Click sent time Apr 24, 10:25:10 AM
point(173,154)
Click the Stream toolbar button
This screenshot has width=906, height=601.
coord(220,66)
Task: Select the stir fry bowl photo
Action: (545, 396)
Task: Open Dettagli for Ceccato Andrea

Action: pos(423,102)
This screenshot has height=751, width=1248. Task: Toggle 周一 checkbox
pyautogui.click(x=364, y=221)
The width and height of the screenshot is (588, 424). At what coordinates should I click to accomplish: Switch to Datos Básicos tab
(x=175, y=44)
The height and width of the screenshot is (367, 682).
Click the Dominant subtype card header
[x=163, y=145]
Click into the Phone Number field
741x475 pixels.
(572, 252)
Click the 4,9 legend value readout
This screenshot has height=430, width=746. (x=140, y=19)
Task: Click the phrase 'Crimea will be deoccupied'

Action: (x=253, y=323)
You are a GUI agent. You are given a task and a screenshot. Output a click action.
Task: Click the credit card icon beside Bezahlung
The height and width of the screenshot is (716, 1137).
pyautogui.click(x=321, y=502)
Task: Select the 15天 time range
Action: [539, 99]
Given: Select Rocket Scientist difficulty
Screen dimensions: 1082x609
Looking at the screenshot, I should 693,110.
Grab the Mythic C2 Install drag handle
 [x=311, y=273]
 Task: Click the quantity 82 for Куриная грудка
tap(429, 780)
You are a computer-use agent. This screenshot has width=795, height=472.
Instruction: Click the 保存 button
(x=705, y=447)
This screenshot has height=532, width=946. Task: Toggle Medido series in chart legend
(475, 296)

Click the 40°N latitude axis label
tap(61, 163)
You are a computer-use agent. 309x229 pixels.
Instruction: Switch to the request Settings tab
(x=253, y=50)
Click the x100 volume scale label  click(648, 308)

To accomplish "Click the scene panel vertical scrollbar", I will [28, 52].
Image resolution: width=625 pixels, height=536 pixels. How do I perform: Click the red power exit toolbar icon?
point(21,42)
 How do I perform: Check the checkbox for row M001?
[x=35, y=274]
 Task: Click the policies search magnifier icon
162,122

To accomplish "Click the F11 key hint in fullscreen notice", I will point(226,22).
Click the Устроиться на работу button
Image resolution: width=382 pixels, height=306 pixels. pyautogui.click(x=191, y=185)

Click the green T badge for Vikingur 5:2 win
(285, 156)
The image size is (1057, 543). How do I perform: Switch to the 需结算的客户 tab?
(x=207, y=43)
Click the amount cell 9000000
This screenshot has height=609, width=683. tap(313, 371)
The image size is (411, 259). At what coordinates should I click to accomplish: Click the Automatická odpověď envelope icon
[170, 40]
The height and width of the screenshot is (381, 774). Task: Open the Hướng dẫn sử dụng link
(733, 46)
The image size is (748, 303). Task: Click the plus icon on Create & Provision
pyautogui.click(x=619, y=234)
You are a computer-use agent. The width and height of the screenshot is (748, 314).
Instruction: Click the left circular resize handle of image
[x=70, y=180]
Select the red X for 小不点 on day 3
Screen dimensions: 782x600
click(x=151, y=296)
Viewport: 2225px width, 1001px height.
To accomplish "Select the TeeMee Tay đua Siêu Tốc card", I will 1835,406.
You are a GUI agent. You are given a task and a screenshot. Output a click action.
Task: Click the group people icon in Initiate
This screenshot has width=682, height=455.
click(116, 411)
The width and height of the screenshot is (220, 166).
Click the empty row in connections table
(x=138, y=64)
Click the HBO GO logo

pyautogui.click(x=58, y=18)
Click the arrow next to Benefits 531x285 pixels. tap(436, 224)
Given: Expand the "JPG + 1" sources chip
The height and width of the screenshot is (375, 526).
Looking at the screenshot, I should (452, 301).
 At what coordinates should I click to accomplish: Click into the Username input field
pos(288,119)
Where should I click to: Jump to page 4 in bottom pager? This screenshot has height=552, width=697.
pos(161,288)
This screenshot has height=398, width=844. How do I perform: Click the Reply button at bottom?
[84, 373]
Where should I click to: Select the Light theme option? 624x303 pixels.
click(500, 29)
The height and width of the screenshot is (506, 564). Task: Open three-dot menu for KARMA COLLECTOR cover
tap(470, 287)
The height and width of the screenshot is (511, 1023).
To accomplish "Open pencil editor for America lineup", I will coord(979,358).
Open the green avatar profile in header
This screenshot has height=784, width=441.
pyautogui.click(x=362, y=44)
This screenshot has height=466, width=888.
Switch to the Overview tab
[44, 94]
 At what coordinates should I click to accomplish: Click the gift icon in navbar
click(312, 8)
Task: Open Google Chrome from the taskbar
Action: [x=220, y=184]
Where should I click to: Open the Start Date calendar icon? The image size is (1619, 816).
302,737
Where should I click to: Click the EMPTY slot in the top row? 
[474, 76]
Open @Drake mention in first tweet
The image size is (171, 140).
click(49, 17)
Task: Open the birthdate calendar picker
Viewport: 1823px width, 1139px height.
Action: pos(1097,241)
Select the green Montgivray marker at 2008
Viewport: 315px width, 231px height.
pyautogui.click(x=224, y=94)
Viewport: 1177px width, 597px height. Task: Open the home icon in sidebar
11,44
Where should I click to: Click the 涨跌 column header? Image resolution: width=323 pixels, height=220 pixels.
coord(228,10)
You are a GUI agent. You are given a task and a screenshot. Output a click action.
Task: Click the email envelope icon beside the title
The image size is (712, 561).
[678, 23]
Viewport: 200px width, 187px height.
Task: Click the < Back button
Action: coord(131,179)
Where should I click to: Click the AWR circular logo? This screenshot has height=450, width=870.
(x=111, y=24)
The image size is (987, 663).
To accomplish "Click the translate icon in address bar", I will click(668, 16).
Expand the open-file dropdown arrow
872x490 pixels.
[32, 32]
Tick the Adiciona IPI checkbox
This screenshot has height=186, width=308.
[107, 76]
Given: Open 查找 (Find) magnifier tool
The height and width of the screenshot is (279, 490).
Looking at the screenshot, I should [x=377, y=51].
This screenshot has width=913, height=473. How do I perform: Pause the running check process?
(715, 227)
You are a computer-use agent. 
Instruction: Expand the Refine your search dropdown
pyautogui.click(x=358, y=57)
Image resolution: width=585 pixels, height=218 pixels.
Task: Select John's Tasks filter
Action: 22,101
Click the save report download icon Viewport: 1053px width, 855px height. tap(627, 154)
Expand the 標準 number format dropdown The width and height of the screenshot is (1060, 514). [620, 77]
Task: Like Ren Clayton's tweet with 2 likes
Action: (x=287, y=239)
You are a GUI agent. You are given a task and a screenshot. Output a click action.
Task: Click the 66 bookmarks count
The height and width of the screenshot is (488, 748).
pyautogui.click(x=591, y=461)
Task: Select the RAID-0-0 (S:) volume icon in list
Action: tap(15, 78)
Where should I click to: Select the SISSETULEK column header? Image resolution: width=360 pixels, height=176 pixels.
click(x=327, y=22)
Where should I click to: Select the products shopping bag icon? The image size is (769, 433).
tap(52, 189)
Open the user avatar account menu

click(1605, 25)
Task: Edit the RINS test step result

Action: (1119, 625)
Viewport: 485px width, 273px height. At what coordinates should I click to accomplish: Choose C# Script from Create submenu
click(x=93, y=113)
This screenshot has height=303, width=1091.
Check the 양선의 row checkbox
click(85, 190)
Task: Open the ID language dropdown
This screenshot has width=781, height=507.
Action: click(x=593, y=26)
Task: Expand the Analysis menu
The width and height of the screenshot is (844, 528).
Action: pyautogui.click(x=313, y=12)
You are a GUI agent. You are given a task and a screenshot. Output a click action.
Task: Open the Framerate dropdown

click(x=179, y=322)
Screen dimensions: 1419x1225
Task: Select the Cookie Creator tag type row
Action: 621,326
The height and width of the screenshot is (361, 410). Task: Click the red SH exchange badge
================
* **WORK REQUIRED**: Please filter the entries for the word "computer" and copy the lines that have it.

* **RESPONSE FOR THIS EXERCISE**:
You are a computer-use agent. This screenshot has width=795, height=472.
You are a computer-use agent. 309x229 pixels.
You are a computer-use agent. The width and height of the screenshot is (748, 314).
You are a computer-use agent. 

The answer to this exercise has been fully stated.